Software Carpentry - Programming with Python
Software Carpentry is a long-running initiative to teach researchers practical computational skills to enable them to get more done. They operate as both a set of online resources and as a network of accredited, volunteer teachers who run hands-on workshops aimed at scientists and engineers. They have an excellent introduction to python (at the above link and here), which even includes an introduction to data visualisation. This workshop is also regularly hosted by QCIF (Queensland Cyber Infrastructure Fund) for Queensland-based researchers. Check this link for details and upcoming sessions.
Automate the Boring Stuff with Python - Al Sweigert
If the Software Carpentry workshop isn’t your style, Automate the Boring Stuff is an excellent introduction to python for beginners. It focuses on “learning by doing” through a series of small but practical programs designed to automate common computer tasks. It’s more focused on general purpose programming than data science, but is a great introductory textbook nonetheless.
Official Python Documentation
- Tutorial: https://docs.python.org/3/tutorial/index.html
- Library reference: https://docs.python.org/3/library/index.html
The python project has some excellent official documentation which is regularly updated as new features are added to the language. The official tutorial gives a good, high-level introduction to a range of concepts, but doesn’t aim for the same depth as the other tutorials in this section. The standard library reference is almost the opposite, as it provides extensive documentation for every part of the standard library of functions and data types which ships with python. If you ever forget how something works or what kind of options are available, this is the place to start.
Guide to installing Python packages
pip
: https://packaging.python.org/tutorials/installing-packages/conda
: https://docs.conda.io/en/latest/
The major data visualisation libraries covered in this guide are all distributed as optional addons,
packages, which must be installed separately to python. The default way to do this is via the pip
package manager, which is usually bundled with the python programming language. An increasingly popular
alternative is conda
, which is developed by the Anaconda project. Either
will do for our purposes, but whichever you choose, keep in mind that there are risks associated with
installing python packages. Neither PyPI (the repository used by pip
) or Coda vet uploaded packages
for security or stability, so only install major packages you know and trust.
Data visualisation and plotting
There are two main plotting/visualisation libraries in Python: Matplotlib and Seaborn. There are some major differences between the two, but which one to use is ultimately dictated by personal preference and what your collaborators are using.

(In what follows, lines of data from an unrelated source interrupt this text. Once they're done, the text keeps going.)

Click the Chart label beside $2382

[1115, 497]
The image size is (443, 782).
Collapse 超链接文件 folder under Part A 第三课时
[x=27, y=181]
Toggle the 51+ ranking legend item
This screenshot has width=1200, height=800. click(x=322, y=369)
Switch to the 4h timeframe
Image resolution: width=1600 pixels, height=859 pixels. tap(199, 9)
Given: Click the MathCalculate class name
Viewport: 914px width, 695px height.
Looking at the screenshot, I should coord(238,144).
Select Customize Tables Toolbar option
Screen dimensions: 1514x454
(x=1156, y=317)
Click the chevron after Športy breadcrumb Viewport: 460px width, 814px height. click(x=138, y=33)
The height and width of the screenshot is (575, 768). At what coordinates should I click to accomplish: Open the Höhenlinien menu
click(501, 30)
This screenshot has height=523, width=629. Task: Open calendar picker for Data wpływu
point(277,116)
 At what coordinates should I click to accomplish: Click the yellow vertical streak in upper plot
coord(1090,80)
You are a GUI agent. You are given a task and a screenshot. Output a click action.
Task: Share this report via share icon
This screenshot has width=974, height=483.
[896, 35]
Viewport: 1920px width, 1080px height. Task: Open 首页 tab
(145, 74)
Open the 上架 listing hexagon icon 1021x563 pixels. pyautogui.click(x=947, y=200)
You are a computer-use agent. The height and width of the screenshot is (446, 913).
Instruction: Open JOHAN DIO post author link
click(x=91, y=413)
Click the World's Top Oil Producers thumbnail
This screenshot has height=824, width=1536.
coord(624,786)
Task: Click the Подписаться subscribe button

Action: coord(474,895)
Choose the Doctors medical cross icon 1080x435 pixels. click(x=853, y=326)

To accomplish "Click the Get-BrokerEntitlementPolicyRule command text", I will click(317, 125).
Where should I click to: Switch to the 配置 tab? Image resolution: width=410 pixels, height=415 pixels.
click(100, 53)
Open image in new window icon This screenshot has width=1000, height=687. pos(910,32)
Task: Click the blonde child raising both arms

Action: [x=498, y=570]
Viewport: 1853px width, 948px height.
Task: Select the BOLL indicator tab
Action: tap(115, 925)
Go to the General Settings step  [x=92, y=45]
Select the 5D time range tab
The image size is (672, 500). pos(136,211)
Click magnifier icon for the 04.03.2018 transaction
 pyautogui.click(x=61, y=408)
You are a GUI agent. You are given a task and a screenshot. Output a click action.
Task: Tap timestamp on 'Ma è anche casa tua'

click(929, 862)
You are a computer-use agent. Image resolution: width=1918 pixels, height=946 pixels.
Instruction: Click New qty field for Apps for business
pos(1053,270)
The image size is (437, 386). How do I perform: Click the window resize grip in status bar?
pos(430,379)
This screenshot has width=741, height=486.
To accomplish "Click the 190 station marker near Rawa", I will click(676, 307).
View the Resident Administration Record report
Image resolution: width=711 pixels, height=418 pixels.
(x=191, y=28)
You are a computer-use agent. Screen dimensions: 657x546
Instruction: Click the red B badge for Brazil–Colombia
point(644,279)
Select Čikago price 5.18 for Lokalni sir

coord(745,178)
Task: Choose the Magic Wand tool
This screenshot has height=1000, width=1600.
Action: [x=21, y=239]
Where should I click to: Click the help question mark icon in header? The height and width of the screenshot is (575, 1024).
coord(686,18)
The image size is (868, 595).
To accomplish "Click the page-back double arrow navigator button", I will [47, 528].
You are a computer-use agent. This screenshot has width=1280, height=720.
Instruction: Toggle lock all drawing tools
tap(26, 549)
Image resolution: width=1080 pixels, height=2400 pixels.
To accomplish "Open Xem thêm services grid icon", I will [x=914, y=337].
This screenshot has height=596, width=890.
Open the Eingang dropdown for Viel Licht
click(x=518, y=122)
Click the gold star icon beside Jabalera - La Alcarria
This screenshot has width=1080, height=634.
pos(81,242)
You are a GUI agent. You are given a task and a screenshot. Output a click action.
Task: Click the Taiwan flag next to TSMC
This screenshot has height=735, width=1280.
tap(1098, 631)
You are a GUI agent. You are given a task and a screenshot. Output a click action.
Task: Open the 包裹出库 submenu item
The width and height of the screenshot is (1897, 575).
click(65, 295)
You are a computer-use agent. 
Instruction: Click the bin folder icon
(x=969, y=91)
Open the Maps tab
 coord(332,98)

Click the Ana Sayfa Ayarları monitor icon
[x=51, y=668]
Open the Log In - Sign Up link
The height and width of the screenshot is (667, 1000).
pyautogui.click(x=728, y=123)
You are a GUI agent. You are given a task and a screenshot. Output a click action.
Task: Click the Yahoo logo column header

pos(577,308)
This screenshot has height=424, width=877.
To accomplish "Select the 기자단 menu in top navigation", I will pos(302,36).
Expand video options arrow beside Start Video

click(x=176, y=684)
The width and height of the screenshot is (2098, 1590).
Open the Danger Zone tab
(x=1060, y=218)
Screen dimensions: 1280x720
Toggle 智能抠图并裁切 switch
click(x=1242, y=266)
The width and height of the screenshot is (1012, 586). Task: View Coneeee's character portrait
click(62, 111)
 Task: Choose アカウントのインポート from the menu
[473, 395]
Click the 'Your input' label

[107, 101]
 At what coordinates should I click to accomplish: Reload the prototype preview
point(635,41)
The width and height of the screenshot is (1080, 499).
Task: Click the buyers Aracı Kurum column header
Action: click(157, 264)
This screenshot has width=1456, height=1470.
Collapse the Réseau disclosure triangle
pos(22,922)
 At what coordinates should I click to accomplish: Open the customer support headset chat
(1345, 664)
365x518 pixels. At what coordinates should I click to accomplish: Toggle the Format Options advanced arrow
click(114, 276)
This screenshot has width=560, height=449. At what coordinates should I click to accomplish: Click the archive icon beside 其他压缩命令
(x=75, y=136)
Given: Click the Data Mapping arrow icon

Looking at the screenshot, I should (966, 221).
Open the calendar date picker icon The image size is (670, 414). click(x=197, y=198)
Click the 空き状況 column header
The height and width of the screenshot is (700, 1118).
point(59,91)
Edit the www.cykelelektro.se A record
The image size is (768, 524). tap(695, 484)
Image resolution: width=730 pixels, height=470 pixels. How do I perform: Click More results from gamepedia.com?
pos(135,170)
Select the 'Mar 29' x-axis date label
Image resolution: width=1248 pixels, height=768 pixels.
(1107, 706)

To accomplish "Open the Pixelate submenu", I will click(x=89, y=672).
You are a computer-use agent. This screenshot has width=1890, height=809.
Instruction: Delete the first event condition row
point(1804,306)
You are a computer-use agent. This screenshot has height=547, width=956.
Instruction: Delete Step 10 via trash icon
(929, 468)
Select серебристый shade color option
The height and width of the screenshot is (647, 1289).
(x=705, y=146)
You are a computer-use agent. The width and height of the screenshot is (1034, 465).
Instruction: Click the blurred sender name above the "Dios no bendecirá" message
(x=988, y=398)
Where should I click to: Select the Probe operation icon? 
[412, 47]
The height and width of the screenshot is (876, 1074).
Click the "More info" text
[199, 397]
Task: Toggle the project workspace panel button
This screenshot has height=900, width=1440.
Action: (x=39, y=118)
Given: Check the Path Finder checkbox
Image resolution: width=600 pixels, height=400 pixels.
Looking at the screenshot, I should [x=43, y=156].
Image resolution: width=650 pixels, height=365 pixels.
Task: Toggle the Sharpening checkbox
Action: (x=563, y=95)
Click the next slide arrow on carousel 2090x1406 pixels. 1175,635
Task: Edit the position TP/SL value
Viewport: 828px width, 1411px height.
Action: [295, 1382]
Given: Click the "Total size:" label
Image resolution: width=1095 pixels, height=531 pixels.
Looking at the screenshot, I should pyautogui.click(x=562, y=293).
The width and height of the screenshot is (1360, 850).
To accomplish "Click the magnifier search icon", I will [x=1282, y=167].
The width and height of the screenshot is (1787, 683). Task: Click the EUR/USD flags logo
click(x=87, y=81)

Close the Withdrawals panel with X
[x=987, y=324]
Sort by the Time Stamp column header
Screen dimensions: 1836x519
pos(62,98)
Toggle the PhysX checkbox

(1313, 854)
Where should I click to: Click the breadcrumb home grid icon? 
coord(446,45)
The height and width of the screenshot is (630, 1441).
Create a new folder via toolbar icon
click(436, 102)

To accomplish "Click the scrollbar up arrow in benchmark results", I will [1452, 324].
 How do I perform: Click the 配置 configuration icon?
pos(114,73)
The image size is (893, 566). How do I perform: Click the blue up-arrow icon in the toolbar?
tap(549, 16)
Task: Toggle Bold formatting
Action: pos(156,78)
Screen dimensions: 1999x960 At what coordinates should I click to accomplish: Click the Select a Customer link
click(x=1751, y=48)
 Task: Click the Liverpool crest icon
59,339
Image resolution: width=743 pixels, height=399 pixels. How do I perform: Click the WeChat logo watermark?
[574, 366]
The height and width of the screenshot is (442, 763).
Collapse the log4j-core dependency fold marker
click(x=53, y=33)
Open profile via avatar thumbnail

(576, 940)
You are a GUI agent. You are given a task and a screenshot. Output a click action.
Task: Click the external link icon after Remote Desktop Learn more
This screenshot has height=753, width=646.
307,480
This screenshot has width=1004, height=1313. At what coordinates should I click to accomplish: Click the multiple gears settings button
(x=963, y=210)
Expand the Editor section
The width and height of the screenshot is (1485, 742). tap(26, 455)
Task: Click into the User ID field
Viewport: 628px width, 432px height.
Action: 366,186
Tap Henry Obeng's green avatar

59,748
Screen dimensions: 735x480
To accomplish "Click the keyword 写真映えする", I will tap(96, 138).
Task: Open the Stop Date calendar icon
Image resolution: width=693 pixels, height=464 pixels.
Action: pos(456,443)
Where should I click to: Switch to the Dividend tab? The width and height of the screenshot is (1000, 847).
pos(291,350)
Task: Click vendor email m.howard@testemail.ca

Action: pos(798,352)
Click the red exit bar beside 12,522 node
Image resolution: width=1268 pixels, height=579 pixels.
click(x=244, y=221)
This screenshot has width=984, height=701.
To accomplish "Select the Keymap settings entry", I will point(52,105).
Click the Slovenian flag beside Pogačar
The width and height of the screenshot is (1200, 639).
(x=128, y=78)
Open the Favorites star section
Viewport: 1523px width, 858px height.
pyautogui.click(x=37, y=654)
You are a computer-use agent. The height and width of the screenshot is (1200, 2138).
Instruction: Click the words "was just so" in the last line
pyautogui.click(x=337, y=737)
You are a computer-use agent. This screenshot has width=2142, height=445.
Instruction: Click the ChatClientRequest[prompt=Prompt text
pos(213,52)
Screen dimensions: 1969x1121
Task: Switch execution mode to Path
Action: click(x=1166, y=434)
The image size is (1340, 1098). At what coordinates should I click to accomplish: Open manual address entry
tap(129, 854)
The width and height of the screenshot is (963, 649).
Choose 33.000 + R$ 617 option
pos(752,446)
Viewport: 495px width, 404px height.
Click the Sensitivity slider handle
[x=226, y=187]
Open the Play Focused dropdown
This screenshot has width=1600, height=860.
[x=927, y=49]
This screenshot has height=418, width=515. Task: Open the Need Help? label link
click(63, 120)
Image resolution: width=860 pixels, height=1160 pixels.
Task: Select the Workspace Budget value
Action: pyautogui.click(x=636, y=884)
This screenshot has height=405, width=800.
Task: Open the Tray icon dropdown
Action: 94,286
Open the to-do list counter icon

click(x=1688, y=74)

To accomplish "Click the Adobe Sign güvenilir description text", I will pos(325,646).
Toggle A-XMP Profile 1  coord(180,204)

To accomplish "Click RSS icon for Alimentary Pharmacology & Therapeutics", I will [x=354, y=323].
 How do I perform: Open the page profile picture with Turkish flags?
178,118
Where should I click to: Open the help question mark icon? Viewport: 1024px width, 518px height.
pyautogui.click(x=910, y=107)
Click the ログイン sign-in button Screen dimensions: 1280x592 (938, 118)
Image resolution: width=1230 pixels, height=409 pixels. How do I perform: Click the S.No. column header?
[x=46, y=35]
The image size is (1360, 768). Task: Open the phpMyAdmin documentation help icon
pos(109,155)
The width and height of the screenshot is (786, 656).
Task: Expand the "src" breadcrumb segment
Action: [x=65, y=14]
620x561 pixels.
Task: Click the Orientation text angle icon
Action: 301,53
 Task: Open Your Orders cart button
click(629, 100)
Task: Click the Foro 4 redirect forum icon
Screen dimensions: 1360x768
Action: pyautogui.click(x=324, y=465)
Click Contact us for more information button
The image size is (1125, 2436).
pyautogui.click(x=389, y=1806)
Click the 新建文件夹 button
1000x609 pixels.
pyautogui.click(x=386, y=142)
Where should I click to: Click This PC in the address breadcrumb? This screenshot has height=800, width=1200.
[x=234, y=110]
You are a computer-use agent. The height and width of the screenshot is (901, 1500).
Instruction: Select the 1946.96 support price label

Matplotlib is directly inspired by Matlab and is closely integrated with python’s numerical computing library Numpy. Matplotlib is widely used in scientific domains (partially due to its conceptual closeness to Matlab), but has a somewhat clunky and low-level interface.
Seaborn, on the other hand, is newer and more inspired by the R programming language. Seaborn is closely integrated with the Pandas dataframe library and is aimed more towards data science and is thus less widely used in scientific fields. It has a more modern interface and the default configuration options for figures are easier to read (and prettier!) than Matplotlib.
Matplotlib resources
- Installation: https://matplotlib.org/stable/users/installing/index.html
- Software Carpentries module (from the Programming with Python course): https://swcarpentry.github.io/python-novice-inflammation/03-matplotlib/index.html
- Official user guide: https://matplotlib.org/stable/tutorials/index
Seaborn resources
- Installation: https://seaborn.pydata.org/installing.html
- Seaborn user guide: https://seaborn.pydata.org/tutorial.html
- Excerpt from the Python Data Science Handbook: https://jakevdp.github.io/PythonDataScienceHandbook/04.14-visualization-with-seaborn.html
- Introduction to the Pandas dataframe library (used by Seaborn): https://pandas.pydata.org/docs/getting_started/index.html#getting-started
Further reading
This guide is intended to be a sort of “crash-course” introduction to python, so there are several important topics in data visualisation which we haven’t touched on. The topic of visualisation is vast and this guide is meant to be short, so here are some useful resources you might like to familiarise yourself with in order to get the most out of your plots and figures:
- Claus Wilke, Fundamentals of Data Visualization, (2019) O’Reilly Media. URL:
https://clauswilke.com/dataviz/
- This book does not focus on a single plotting program, instead aiming to be a general guide to making good plots which efficiently convey the desired information. It contains a number of real examples and covers a wide-range of visualisation techniques beyond those covered in this guide. It is freely available on the author’s website under a Creative Commons license.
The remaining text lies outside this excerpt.